依頼文 A - データの冒頭の行から「Action: pyautogui.click(x=205, y=28)」を含む行までを、両端の行も含めて書き直してください。その際、「No Leverage」だけを「Zero Leverage」に変え、ほかは一切変えないこと。

抜粋本文 -
明治四三(一九一〇)年四月二十三日・芝発信・本所区相生町山本喜譽司宛

 

喜兄

朝から來給へ

平塚にも來るやうにさう云つてやりました、[やぶちゃん注:底本の岩波旧全集では、この下方に以下の龍之介の手書きのイラストがある。当初、「青い鳥」の中の光の妖精かと思ったが、耳がやや長いものの、しっかり首輪と尻尾があるから、以下の台詞の直前でチルチルを助ける犬を描いたものであろう。]

Yousei

今日は家中妙華園へ何とか云ふ花を買ひにゆきました 僕にも行けと云つたのを斷つりましたがこの手紙をかきながら「行けばよかつたつけ」と思つてます、[やぶちゃん注:底本では「斷つ」の「つ」の脇にママ注記がある。]

チユリツプが四つともさきました一つ鉢へうえたので少し變ですが紅い奴が一つ黃色い奴が一つしぼりが二つ 紅い奴は甘い香がします、

   You see that man is all alone against all in the world.

メーテルリンクの中で「光」の精が森の樹の精にいぢめられた小供にかう云つて敎へるのですが面白いから御覽に入れます、こンな風に深奧な自然觀の片鱗が御伽芝居の中にちらばつてゐるのを見ても單なる御伽芝居でなくシムボリカルな所の多いのがわかります、來月は丸善へ來ますから獵人日記をよンだら是非よンで見給へ、匆々

 

[やぶちゃん注:「妙華園」現在の品川区西品川一、二丁目(グーグル・マップ・データ)にあった一万坪もの一大植物園。アメリカで園芸を学んだ河瀬春太郎(明治五(一八七二)年生まれ)が明治二八(一八九五)年に開園したもの。河瀬は、かのアメリカに贈られてワシントンのポトマック河畔に植えられたソメイヨシノの選定者でもある。

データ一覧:
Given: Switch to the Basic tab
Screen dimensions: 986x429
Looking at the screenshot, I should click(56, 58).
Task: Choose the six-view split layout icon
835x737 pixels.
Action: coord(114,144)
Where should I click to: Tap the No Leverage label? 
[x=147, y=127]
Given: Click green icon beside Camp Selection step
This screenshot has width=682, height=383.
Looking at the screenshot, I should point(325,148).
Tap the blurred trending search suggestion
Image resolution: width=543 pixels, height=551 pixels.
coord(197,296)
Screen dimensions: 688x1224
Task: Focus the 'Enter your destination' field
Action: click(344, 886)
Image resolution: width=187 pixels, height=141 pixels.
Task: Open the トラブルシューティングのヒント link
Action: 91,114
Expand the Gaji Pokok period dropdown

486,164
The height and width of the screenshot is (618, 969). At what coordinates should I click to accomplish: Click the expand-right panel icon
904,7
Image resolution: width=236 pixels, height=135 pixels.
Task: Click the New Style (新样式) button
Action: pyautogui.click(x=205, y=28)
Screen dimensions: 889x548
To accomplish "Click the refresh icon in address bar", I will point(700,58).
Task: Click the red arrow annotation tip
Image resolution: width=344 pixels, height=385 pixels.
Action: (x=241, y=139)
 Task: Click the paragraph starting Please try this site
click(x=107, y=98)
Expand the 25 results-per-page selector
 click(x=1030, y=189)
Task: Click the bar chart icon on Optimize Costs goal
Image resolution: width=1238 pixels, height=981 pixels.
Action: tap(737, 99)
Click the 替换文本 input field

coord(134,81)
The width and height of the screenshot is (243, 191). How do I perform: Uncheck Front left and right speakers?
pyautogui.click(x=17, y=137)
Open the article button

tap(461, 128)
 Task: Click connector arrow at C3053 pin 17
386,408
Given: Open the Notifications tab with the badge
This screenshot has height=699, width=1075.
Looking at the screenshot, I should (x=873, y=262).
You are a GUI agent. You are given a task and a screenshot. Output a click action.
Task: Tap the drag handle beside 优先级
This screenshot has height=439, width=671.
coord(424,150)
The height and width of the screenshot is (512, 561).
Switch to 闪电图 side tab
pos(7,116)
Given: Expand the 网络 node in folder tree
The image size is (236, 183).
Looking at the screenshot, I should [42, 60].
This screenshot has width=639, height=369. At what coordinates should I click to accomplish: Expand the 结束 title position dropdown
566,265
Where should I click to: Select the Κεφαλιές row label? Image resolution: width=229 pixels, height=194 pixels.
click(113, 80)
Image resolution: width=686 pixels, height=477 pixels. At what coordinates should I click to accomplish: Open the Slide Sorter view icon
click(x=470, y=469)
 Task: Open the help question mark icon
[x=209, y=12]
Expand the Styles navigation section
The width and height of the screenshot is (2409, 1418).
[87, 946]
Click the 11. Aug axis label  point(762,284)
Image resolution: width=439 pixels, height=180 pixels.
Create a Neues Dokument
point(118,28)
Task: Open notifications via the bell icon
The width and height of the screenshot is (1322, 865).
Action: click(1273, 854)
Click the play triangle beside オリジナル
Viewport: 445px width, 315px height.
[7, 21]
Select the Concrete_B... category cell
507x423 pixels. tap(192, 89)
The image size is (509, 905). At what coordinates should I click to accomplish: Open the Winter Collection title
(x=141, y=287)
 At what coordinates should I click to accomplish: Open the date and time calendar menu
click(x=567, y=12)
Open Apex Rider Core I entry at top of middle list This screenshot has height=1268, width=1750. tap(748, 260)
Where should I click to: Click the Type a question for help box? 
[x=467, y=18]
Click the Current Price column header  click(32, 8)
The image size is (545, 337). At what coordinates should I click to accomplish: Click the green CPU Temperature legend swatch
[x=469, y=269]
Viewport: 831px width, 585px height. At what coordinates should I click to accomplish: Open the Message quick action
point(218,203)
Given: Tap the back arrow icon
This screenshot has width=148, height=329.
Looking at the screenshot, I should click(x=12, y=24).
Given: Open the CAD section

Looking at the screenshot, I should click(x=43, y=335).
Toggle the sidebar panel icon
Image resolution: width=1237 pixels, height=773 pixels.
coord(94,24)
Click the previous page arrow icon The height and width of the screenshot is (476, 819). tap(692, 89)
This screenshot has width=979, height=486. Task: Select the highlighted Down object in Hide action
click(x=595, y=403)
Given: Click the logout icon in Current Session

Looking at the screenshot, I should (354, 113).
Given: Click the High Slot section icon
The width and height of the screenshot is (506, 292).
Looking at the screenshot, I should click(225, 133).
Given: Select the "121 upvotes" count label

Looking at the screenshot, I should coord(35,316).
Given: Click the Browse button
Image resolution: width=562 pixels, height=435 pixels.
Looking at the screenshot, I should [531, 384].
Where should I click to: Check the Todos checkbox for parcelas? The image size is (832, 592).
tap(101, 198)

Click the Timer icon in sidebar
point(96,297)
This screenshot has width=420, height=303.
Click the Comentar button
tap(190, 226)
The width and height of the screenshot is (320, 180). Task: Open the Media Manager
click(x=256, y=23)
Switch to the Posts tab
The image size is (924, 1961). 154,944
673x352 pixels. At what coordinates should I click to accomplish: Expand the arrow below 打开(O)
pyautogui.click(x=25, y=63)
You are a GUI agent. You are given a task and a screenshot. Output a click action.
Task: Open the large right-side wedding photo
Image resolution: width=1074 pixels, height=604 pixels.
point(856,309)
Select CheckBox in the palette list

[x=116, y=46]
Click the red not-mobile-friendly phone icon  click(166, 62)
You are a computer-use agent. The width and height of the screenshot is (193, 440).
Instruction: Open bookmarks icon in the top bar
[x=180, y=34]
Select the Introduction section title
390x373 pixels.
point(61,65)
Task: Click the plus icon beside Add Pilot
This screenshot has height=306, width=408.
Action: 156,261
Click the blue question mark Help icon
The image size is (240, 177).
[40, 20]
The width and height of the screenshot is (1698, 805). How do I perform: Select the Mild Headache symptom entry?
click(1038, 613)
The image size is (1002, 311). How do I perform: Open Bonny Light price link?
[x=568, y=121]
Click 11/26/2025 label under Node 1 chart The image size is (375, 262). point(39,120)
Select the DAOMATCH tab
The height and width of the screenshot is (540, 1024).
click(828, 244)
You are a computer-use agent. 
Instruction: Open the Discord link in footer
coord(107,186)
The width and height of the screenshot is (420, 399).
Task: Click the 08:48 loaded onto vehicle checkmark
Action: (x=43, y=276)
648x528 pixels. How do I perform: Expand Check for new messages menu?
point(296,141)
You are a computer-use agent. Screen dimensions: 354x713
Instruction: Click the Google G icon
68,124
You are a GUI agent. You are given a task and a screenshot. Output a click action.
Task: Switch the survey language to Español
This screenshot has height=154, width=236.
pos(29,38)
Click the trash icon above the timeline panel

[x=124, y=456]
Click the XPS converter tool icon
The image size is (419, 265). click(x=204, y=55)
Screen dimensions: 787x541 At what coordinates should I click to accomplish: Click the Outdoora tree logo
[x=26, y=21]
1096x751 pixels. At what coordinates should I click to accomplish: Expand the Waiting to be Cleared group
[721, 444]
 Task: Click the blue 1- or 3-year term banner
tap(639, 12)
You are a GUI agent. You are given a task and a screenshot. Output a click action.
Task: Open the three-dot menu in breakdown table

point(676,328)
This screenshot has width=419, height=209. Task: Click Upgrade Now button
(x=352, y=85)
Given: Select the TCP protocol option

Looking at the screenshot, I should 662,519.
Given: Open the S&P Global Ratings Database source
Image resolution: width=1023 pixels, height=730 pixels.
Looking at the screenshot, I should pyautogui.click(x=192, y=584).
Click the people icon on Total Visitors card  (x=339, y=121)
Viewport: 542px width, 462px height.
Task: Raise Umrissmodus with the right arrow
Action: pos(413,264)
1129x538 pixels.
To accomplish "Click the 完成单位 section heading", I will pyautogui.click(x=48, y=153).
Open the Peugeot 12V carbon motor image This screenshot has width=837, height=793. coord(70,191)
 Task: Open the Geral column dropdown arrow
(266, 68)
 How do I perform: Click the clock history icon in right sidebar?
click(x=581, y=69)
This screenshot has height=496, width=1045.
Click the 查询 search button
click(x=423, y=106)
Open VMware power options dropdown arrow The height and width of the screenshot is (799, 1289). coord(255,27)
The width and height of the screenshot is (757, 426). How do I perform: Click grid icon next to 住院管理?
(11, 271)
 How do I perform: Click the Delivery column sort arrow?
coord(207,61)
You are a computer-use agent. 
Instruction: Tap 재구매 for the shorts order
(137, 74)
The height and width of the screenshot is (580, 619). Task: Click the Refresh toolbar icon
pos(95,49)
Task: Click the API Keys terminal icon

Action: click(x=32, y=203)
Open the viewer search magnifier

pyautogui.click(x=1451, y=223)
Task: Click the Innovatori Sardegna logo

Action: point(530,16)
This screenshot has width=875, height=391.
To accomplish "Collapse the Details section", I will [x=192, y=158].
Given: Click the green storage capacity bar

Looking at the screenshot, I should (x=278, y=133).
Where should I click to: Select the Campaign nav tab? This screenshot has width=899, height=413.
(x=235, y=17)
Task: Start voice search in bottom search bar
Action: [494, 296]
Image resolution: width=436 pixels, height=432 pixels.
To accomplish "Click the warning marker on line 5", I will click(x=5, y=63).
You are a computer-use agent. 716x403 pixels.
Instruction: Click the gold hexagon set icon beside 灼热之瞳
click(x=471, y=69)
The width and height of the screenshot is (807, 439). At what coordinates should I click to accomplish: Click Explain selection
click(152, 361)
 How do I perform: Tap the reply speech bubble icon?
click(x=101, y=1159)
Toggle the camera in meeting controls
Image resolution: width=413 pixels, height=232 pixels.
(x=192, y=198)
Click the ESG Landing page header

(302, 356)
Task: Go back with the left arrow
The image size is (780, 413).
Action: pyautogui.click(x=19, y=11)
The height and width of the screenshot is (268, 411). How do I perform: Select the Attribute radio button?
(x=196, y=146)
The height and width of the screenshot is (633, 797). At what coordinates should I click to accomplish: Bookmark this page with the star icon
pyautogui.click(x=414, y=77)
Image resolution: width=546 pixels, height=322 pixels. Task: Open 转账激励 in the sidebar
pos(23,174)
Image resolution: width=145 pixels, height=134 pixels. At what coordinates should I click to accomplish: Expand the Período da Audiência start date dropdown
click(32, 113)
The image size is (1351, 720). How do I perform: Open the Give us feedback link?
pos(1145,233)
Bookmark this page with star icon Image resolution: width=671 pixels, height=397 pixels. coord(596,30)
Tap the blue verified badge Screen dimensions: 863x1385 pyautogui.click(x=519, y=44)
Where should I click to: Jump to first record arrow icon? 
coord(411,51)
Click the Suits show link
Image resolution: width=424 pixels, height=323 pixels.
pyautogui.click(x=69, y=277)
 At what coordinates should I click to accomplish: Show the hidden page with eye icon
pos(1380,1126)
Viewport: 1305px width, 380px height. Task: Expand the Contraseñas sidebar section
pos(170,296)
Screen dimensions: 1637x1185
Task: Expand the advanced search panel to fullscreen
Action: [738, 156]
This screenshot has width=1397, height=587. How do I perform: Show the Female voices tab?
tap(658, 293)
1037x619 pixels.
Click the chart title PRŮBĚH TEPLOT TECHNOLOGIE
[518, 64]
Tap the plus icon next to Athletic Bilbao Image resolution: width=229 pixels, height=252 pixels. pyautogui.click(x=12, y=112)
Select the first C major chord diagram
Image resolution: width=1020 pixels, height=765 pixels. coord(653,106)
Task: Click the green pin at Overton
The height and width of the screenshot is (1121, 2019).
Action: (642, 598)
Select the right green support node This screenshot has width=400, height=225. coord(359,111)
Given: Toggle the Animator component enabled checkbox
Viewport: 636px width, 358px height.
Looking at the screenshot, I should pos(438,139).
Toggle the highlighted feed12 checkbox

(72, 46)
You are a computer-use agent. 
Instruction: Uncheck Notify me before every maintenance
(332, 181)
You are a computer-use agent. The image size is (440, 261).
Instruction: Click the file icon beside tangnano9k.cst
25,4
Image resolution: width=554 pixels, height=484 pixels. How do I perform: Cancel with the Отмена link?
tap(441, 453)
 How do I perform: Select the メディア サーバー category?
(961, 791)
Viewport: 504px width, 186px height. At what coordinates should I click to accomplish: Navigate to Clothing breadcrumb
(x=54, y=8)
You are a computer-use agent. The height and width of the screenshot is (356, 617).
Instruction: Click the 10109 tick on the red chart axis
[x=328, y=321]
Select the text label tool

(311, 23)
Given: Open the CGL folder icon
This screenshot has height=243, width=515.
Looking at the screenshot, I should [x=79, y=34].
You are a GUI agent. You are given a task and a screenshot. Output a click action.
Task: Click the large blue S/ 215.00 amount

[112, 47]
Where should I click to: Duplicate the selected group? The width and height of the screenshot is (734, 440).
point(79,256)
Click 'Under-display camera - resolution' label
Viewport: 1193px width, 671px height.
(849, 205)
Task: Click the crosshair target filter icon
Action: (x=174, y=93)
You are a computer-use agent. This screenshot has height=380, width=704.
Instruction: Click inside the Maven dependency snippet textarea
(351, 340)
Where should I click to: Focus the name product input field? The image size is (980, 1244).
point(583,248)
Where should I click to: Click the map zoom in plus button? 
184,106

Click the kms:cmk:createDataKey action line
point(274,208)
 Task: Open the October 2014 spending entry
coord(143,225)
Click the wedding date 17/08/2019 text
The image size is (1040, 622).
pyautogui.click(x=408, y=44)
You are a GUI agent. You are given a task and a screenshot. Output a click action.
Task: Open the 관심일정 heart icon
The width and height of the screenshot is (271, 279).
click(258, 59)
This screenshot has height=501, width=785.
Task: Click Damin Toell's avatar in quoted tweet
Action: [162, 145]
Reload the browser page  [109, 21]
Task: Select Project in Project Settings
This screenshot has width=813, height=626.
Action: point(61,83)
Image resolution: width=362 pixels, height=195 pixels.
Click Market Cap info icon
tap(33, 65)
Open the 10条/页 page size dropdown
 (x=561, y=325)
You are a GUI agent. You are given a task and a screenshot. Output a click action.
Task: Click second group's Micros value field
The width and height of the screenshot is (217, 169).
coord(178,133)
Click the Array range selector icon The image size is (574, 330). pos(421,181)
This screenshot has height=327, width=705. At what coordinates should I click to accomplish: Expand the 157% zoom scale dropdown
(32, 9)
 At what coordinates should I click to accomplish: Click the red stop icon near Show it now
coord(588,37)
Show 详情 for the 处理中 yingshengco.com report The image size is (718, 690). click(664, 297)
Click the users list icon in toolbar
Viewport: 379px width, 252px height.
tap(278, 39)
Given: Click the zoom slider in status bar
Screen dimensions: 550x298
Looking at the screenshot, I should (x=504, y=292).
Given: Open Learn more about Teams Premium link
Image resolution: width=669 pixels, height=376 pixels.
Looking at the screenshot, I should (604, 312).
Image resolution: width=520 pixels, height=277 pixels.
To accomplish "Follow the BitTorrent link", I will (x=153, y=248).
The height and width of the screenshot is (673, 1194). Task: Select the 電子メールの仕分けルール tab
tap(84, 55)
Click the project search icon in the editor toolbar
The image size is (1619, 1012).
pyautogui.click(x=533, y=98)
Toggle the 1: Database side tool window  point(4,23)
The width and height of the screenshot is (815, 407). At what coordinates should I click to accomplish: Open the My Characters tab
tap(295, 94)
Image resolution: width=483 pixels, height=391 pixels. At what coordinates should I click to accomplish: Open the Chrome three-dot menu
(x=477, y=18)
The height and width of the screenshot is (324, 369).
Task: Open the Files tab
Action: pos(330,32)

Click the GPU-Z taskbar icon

依頼文 B - 抜粋本文によると、妙華園を開園したのは誰か。

解答 A -
Given: Switch to the Basic tab
Screen dimensions: 986x429
Looking at the screenshot, I should click(56, 58).
Task: Choose the six-view split layout icon
835x737 pixels.
Action: coord(114,144)
Where should I click to: Tap the Zero Leverage label? 
[x=147, y=127]
Given: Click green icon beside Camp Selection step
This screenshot has width=682, height=383.
Looking at the screenshot, I should point(325,148).
Tap the blurred trending search suggestion
Image resolution: width=543 pixels, height=551 pixels.
coord(197,296)
Screen dimensions: 688x1224
Task: Focus the 'Enter your destination' field
Action: click(344, 886)
Image resolution: width=187 pixels, height=141 pixels.
Task: Open the トラブルシューティングのヒント link
Action: 91,114
Expand the Gaji Pokok period dropdown

486,164
The height and width of the screenshot is (618, 969). At what coordinates should I click to accomplish: Click the expand-right panel icon
904,7
Image resolution: width=236 pixels, height=135 pixels.
Task: Click the New Style (新样式) button
Action: pyautogui.click(x=205, y=28)

解答 B - 河瀬春太郎。